Among Black females, the incidence of suicide is lower than the other populations above, and like White females, declines among older women.
The differences between areas with and without gay rights protections are not large, but in general, suicide rates among Black women tend to be slightly higher in areas with gay rights protections. So these results also raise questions about whether gay rights laws are a good measure of heteronormativity for all populations. Or alternately, if the social forces leading to suicide are perhaps not identical among White and Black populations - perhaps heteronormative assumptions cause more distress in White populations, particularly among White males, while economic issues and racial discrimination play a larger role in Black populations.

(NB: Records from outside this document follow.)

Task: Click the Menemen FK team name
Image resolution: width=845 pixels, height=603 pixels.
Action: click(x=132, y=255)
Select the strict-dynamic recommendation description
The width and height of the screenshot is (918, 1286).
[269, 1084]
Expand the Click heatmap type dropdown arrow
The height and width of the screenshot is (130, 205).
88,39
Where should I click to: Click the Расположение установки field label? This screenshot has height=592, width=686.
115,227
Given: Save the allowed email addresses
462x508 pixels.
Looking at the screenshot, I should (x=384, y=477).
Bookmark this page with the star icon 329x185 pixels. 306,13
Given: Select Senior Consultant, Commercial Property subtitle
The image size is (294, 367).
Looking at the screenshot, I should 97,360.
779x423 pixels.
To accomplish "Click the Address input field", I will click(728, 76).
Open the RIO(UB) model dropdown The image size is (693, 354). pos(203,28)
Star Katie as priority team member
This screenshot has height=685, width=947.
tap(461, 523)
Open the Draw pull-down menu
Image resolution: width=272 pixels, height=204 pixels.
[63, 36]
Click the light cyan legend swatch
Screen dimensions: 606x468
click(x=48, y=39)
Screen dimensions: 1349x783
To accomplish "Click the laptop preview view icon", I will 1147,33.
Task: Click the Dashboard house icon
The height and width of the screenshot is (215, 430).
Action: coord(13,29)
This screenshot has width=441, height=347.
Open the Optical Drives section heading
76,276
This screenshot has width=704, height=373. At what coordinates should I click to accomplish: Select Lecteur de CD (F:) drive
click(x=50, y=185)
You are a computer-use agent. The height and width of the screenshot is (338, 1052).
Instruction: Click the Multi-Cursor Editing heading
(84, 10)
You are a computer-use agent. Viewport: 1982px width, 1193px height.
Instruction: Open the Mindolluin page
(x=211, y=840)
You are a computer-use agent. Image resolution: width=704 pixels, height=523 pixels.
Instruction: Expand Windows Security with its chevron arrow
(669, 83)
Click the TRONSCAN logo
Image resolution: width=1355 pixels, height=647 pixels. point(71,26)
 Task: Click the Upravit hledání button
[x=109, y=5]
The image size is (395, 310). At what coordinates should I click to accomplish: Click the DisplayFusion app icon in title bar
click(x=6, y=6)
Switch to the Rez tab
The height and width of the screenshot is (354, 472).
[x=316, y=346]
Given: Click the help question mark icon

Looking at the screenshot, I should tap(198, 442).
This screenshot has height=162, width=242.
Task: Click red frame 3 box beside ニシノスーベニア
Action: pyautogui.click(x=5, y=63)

Another consideration is that perhaps the stresses induced by heteronormativity are largely related to the performance of masculinity, which is why men turn violent against themselves under these pressures. Perhaps men under heteronormative pressures also direct violence outwards towards the women closest to them, and thus homicide, rather than suicide, might be a more strongly related outcome among women. That's foreshadowing to an analysis I'm thinking about doing next...

The patterns I noted are virtually unchanged after adjusting for a wide variety of potential confounders, namely population density, region of the country, unemployment rate, poverty rate, and measures of social isolation (proportion living alone, proportion who moved in the last five years).
Also, when I looked only at those areas that changed status (went from no protections to having gay rights protections), the same trends held up, so in order to explain these results, some other factor would have to be changing at the same times in the same places, which seems like too much of a coincidence to be possible.

The trends above are very similar when I looked at how people vote on the restriction of marriage to "one man and one woman" as a measure of heteronormativity, but as I mentioned before, the strong trend towards people being less likely to endorse a restrictive definition of marriage makes this measure a bit more complicated, so I'm trying to figure out how best to represent it.